A primeira ação básica foi organizar o escritório de casa, com livros, computador e boa iluminação, fato que não foi difícil, pois sempre gostei de trabalhar em casa nas horas vagas, sem falar que a tal da mesa estava novamente presente em minha vida. Já a segunda ação foi arrumar meu guarda-roupa. Parece estranho e rotineiro, mas não é. Durante minha vida toda observei algumas pessoas que quando se aposentavam começavam a usar roupas desbotadas, chinelinho antigo para ir até a padaria, uma blusinha velhinha cheia de bolinhas para ir “rapidinho” ao mercado e isso me apavorava, não queria ficar assim. Para não cair nessa tentação, me desfiz sem dó de todas as roupas que me deixavam feia e mal arrumada, ficaram somente as roupas legais, mais modernas e confortáveis. Fiz a mesma coisa com os calçados, ficaram somente os bonitos e confortáveis. Pronto, não corria mais o risco de me entregar ao descuido rotineiro e fatal.
Outra atitude foi intensificar meus treinos na academia, crossfit e musculação alternadamente pelas manhãs e yoga duas vezes por semana no período da noite. Exercícios físicos fazem muito bem ao corpo e mente, auxiliam na socialização e na autoestima, fatores estruturantes para uma mente saudável. Cuidei também dos meus exames médicos rotineiros e de alguns procedimentos leves na área da beleza, afinal, os cabelos mudam de cor com a idade e a pele também se modifica, melhor cuidar com carinho. Outra atenção fundamental é com a alimentação, um bom Nutricionista é algo necessário.
O osso é um órgão endócrino e libera um hormônio denominado osteocalcina, que auxilia o aumento de algumas proteínas necessárias para a formação da memória. O fato de a osteocalcina[2] diminuir com o passar dos anos tem consequências para a perda de memória. Isso pode ser diminuído com a prática de exercícios físicos, quanto mais preservada estiver a massa óssea, maior a chance de liberação da osteocalcina e menor a chance de haver lapsos de memória. Para manter a saúde cerebral e física é fundamental manter uma boa alimentação, exercícios físicos e interação social.
Como quem fica parado é planta e eu não era uma espécie desse tipo, comecei a pensar em voltar a trabalhar, mas de forma leve e prazerosa, queria a fórmula mágica, que aliasse dinheiro e prazer.
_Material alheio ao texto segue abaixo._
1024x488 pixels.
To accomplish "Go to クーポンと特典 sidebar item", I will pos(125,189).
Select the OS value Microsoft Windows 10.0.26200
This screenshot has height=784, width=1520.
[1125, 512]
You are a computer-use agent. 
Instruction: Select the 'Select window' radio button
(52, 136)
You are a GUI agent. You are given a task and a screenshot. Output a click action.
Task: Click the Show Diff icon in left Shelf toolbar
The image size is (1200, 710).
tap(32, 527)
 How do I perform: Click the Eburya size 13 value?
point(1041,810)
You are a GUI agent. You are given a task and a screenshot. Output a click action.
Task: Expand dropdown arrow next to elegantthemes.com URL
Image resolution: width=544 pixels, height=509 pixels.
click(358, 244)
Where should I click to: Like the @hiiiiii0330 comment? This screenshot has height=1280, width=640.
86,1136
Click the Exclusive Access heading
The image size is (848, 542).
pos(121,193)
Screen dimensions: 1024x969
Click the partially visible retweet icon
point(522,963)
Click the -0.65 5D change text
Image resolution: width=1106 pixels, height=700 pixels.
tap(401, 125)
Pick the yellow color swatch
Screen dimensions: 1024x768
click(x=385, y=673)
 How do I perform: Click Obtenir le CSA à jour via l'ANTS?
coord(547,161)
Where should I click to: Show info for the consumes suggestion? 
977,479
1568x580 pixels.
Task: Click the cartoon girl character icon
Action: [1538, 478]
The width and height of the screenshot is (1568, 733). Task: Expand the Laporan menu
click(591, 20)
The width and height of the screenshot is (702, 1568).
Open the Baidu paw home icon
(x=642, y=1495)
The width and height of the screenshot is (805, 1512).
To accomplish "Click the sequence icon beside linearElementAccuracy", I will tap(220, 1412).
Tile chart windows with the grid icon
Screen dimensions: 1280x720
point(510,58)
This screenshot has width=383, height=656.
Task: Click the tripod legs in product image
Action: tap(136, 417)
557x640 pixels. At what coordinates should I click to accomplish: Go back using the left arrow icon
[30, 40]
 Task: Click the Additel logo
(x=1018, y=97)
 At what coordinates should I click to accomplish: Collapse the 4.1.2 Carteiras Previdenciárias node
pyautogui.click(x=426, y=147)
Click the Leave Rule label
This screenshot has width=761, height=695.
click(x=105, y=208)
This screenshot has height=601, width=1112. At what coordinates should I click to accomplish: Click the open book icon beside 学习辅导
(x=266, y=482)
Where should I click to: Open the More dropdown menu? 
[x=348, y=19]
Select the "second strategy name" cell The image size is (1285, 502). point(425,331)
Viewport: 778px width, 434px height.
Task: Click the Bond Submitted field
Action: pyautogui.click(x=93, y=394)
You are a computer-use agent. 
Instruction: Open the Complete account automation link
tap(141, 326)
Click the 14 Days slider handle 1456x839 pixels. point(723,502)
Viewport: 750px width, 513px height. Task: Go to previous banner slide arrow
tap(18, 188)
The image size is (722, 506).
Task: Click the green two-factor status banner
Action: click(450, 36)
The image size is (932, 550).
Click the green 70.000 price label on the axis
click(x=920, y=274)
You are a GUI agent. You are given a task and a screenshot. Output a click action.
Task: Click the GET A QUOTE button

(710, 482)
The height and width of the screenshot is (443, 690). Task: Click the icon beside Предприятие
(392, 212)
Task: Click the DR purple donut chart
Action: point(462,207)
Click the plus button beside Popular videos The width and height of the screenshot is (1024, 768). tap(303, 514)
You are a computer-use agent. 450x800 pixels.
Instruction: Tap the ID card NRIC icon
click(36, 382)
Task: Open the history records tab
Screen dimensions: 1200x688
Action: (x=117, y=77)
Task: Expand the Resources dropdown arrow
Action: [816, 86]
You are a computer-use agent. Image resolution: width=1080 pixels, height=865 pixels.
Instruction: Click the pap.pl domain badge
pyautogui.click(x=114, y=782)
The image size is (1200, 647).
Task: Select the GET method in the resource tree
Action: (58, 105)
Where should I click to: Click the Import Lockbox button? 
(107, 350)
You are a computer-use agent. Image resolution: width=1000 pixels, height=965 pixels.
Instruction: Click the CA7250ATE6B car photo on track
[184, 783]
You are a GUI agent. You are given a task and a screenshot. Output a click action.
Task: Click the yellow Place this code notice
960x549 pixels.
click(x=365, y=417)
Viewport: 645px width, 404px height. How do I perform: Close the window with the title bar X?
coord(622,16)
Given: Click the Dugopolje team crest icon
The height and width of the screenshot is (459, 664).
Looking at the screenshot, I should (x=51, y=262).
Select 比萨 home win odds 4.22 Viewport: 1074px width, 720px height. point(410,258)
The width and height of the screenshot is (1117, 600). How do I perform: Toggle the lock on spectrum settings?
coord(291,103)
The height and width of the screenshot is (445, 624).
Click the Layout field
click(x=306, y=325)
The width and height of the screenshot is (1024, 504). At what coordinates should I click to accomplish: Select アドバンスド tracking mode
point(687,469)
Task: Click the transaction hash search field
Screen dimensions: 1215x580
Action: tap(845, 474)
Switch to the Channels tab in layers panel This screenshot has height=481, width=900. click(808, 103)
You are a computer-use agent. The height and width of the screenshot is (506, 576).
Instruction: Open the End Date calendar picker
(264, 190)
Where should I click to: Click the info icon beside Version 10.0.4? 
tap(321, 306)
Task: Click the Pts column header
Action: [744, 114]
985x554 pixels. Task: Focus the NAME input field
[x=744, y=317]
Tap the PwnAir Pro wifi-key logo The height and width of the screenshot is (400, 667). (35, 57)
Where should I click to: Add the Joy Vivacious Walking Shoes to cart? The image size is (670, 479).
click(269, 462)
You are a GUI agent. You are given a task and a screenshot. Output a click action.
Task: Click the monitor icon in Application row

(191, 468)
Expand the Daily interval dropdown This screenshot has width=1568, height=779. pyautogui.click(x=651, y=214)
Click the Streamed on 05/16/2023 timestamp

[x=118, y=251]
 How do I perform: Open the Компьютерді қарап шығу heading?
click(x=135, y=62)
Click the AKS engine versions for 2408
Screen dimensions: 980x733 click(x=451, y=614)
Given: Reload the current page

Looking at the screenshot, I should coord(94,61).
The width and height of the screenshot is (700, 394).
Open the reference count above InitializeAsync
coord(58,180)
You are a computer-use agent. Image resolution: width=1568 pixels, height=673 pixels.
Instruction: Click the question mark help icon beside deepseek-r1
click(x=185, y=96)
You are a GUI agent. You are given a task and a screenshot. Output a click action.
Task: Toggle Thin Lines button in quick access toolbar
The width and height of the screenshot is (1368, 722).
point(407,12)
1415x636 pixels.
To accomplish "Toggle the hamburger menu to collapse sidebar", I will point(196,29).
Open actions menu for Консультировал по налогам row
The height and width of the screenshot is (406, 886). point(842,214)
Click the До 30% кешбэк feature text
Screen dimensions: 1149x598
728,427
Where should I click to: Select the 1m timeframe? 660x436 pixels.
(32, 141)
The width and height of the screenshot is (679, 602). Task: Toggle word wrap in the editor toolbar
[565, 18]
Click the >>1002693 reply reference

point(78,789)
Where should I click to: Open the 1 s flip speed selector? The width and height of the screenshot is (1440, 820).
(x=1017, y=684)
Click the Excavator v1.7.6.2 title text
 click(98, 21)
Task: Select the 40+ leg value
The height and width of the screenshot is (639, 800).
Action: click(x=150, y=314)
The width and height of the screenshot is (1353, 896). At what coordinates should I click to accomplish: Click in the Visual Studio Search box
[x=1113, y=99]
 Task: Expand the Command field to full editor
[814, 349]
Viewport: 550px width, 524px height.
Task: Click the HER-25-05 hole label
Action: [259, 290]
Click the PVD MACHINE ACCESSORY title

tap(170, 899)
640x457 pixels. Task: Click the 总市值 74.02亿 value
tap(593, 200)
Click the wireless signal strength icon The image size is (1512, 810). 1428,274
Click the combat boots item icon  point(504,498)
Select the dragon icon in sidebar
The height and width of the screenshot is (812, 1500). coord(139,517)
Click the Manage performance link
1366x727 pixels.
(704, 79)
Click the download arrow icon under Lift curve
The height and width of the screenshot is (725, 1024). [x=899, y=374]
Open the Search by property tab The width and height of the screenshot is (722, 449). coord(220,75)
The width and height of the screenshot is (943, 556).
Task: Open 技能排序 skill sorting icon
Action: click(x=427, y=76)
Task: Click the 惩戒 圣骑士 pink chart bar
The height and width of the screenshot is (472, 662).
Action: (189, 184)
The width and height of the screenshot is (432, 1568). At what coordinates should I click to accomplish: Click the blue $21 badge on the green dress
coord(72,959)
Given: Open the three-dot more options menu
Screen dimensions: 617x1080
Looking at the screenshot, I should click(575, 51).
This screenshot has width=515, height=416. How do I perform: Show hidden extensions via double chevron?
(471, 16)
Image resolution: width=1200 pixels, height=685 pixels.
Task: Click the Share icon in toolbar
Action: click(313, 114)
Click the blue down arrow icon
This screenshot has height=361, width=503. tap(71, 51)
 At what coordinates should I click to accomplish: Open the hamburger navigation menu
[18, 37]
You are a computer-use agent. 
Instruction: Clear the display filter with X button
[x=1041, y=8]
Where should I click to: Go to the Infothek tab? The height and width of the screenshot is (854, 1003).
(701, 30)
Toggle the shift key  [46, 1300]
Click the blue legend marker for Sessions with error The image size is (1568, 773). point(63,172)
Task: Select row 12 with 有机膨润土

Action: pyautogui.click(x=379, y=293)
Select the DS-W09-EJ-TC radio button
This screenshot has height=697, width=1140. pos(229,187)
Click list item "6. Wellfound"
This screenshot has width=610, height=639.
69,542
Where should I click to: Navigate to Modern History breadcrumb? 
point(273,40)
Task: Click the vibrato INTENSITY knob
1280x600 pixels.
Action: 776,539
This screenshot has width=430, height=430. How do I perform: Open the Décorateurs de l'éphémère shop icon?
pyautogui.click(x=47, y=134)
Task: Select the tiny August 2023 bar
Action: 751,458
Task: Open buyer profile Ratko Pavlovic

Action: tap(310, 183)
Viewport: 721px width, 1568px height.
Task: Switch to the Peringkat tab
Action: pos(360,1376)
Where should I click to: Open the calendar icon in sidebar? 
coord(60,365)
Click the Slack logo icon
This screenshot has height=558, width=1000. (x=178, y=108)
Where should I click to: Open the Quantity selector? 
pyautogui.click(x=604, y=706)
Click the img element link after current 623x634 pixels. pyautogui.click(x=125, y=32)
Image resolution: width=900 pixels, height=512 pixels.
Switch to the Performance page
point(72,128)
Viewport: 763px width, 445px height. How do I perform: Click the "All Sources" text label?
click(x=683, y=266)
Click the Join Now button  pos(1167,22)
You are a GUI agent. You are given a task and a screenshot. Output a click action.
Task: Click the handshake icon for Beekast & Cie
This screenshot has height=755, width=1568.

Pobre Roberta, mal sabia o que viria!
[1] Disponível em: https://www.al.sp.gov.br/repositorio/legislacao/lei.complementar/2020/compilacao-lei.complementar-1354-06.03.2020.html – Acesso em 28/05/2024.
[2] É uma proteína da matriz óssea que tem sido implicada com várias ações hormonais relacionadas à homeostase de glicose e ao metabolismo energético. Modelos animais e experimentais têm demonstrado que a osteocalcina é liberada do osso para a circulação sanguínea e age nas células betapancreáticas e no tecido adiposo.